Making biscuits this morning reminded me you can't take the Biscuit Nazi out of the Biscuit Nazi, even as she gets older. When she was two, we first began making biscuits together based on a recipe from Alton Brown, just about the only person worth watching on Food Network any more. Given that she is mildly autistic, this means that Mr. Brown's biscuit recipe might as well have been etched in stone by the Lord long before He gave the Ten Commandments to Charlton Heston. Hell hath no fury like the Biscuit Nazi if you are out of baking powder and try to substitute some cream of tartar.

It took almost two years to convince BN that, if you happened to be out of buttermilk, you could use regular milk. No, BN said, Mr. Alton said BUTTERMILK, you MORON. The biscuits will get up and run out of the oven, out the door, shake their flaky booties at the neighbor's dog, then explode on contact with the asphalt of the street. It's a good thing that, when we first began making biscuits together, we didn't tell her that Mr. Alton did not use only shortening in his biscuits. He cuts both butter and shortening into his dry ingredients, which does taste better, but we were trying to avoid having to buy butter every other day during that time a few years ago when dairy was more expensive than beer. We might have brought about the return the Four Horsemen by now, which would really have pissed off Ric Flair and Knute Rockne.

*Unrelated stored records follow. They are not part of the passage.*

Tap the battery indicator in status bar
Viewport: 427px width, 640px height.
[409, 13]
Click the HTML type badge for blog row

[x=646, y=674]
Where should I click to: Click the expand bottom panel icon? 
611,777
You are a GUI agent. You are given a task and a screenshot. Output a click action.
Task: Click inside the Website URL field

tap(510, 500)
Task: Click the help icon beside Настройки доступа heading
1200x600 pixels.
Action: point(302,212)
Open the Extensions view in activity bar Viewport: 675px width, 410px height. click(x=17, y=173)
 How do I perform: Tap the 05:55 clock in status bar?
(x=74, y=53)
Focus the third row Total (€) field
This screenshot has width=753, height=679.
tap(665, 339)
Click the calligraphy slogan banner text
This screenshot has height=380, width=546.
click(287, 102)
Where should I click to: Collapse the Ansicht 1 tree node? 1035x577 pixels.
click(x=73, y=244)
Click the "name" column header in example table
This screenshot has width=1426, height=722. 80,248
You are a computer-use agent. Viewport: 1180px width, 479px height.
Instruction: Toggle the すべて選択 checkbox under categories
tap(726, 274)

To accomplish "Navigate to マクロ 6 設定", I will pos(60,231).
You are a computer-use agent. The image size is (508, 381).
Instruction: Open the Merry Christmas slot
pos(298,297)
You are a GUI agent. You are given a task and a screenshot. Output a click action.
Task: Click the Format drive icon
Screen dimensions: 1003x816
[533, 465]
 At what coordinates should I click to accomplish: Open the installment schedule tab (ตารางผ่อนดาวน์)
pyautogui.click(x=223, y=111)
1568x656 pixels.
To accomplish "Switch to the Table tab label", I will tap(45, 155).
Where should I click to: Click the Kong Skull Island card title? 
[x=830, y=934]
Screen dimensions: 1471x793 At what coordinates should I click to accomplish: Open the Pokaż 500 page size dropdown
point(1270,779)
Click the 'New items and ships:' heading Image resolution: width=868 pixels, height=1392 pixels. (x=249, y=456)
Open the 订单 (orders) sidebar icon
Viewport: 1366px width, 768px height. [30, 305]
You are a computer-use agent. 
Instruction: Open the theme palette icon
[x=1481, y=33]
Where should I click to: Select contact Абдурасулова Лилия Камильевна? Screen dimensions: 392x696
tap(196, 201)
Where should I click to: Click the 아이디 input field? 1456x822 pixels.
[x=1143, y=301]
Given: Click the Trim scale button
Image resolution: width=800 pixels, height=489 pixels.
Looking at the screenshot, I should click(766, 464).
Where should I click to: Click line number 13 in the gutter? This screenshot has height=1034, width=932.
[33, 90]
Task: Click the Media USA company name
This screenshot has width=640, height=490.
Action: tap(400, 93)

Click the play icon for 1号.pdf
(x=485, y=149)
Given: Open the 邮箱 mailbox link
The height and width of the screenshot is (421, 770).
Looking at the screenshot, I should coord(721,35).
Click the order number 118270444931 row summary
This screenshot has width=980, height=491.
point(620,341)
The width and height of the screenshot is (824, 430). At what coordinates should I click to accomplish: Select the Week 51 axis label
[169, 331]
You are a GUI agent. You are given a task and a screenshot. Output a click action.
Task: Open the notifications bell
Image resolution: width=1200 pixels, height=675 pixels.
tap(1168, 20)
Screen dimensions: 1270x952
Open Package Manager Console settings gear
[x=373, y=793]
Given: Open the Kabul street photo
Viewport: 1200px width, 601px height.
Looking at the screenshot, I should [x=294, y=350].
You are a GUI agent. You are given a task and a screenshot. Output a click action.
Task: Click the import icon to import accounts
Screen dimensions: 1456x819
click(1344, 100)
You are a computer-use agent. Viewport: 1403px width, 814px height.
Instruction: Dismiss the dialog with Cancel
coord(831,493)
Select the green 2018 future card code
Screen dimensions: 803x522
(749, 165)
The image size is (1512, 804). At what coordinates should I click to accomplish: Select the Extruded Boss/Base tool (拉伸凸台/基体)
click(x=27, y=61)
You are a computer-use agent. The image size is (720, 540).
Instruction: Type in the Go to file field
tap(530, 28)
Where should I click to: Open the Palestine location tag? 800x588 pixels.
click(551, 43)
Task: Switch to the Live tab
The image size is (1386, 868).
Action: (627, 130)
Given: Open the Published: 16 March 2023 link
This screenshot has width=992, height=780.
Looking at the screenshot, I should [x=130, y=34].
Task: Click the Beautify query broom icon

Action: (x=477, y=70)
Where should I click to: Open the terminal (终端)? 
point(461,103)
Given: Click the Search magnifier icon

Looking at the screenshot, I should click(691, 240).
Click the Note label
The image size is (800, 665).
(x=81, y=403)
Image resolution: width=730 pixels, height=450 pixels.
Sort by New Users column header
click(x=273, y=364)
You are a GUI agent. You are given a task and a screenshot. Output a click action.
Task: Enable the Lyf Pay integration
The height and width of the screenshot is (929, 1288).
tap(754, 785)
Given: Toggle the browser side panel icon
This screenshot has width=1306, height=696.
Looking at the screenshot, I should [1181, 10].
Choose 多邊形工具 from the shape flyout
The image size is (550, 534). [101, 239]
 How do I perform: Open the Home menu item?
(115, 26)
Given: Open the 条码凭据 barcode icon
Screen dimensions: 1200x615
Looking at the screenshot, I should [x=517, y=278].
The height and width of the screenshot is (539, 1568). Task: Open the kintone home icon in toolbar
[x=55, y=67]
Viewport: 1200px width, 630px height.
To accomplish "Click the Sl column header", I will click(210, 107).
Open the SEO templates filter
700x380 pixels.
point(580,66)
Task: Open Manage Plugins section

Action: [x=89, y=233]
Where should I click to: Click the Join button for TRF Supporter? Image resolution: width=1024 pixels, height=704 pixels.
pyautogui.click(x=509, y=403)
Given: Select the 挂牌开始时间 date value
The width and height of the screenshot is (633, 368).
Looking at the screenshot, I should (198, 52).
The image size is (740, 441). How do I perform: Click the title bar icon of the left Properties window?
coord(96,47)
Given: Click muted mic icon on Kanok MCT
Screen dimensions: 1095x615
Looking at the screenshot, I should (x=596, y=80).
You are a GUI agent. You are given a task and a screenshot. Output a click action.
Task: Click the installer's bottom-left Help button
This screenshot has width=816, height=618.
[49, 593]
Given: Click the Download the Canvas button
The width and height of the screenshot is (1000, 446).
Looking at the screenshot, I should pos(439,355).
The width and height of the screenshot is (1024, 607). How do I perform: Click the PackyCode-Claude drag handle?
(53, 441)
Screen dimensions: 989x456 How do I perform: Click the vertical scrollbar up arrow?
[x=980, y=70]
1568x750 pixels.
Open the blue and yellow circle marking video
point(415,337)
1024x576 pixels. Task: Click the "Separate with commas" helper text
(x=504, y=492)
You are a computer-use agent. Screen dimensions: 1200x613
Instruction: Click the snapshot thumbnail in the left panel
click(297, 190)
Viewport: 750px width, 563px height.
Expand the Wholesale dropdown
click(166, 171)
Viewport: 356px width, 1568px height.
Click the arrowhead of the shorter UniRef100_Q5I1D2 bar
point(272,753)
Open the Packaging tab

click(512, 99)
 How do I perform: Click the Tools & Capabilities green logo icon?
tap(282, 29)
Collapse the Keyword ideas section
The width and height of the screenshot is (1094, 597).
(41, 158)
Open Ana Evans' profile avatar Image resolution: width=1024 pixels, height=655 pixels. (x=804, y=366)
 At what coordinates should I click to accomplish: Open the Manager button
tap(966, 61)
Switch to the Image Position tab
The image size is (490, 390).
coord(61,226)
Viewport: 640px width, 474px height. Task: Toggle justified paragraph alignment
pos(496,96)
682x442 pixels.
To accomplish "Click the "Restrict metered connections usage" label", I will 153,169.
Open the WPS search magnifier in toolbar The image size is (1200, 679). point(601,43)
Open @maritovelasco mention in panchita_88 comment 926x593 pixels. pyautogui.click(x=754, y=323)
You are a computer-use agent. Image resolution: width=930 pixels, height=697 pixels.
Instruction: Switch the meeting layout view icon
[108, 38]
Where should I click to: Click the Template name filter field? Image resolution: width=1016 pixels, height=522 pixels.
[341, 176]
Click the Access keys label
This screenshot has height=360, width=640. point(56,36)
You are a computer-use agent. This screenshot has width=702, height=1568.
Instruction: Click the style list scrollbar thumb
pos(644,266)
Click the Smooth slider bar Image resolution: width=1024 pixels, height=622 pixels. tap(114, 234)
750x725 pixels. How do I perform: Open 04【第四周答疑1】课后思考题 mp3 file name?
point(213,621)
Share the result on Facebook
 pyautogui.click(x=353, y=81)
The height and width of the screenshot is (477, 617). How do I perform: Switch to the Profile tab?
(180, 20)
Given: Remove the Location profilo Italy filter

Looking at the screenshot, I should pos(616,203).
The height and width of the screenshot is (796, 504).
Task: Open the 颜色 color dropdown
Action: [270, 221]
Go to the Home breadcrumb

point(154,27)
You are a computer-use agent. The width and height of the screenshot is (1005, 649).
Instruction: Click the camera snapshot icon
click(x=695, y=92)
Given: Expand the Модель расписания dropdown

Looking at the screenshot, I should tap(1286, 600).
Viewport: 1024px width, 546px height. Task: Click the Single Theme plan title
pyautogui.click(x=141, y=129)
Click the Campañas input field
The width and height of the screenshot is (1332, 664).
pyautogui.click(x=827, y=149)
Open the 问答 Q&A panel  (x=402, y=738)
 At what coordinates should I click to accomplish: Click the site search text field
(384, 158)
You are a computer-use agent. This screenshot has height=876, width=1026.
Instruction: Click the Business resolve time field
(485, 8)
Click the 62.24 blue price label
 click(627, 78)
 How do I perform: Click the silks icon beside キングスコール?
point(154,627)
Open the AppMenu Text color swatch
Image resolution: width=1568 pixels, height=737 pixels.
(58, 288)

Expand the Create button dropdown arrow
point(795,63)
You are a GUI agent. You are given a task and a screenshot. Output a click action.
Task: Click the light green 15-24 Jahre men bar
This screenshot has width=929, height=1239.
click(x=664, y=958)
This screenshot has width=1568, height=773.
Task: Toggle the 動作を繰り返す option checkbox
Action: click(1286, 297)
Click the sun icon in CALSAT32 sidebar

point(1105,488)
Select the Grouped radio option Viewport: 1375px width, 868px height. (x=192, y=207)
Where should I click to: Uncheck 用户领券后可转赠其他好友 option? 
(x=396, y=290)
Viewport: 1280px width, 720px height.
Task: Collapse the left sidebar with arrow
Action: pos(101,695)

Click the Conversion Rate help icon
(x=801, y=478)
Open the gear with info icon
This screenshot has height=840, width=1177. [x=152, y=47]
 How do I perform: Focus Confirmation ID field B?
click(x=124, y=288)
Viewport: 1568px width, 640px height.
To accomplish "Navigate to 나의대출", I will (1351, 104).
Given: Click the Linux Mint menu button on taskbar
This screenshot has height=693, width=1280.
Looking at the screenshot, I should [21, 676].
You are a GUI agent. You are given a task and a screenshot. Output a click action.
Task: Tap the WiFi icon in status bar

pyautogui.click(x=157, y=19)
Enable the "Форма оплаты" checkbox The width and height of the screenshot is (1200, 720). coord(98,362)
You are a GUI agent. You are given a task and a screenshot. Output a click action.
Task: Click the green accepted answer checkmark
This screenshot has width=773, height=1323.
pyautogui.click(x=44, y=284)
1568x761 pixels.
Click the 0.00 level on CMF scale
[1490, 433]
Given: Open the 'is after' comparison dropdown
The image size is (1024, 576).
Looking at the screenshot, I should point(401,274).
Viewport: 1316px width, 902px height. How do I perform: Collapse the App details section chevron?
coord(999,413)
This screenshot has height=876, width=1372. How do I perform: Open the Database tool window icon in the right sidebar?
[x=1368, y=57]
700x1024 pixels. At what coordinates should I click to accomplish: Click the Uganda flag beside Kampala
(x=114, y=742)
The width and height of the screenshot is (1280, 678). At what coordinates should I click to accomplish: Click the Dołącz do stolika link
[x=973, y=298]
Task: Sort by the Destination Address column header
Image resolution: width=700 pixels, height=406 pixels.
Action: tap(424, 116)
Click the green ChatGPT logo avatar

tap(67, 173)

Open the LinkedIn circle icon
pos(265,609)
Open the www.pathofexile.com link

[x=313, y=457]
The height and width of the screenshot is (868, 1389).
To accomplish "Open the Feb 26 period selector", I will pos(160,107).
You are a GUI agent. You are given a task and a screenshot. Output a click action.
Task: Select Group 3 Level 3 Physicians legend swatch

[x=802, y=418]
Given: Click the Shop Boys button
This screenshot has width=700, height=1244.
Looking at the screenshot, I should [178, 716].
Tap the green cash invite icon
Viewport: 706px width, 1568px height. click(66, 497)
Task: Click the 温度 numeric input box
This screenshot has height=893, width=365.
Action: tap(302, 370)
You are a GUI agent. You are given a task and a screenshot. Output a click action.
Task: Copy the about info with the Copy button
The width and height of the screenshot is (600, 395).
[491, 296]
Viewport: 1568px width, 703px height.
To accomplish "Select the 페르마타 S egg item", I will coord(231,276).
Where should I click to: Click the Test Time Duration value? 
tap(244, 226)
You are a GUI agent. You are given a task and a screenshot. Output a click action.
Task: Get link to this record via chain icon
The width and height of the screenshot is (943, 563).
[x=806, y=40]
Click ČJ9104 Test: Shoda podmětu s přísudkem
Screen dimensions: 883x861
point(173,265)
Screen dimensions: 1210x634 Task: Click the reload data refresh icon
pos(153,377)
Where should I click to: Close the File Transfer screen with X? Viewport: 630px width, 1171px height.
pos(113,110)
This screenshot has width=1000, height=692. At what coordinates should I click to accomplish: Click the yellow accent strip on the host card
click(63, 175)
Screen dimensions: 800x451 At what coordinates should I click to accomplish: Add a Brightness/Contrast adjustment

We don't make biscuits quite as much anymore, but when we do, the Biscuit Nazi returns, albeit in a somewhat milder form. She isn't as anal about ingredients anymore. Instead, BN has to do everything by herself, measuring the ingredients, mixing them, kneading and rolling - everything except put them in the oven, which she still understands she can't do. It makes me wonder what she'd be like if I had been a fish monger; "you can't use that fillet knife on a MONK FISH. The Monk fish Mafia are gonna GET YOU!"

If this sounds like a pain, it isn't. I wouldn't change anything about BN, and not just because her anal retentiveness helps her make a damn good biscuit. Besides, she is now forever the Biscuit Nazi as christened by Mr. Alton himself in an autographed picture he sent to BN after I got the chance to tell him the story. I think Mr. Alton understands completely, being somewhat of a food Nazi himself. Now, off to the store. We're need baking powder and buttermilk, and I don't want to be eaten by the giant invisible cow monsters who attack the owners of inadequate ingredients.

2 comments:

  1. (aka Scott Mince's wife)

    Oh, I can relate, although MLB is not a very good cook at all. Our problem, which is all my fault from the very first time we cooked, is that he insists that he gets to taste every ingredient. Even the un-tasty ones. You know, they say make cooking an integrated, sensory experience-- let the kid see, smell, taste & touch the food as appropriate...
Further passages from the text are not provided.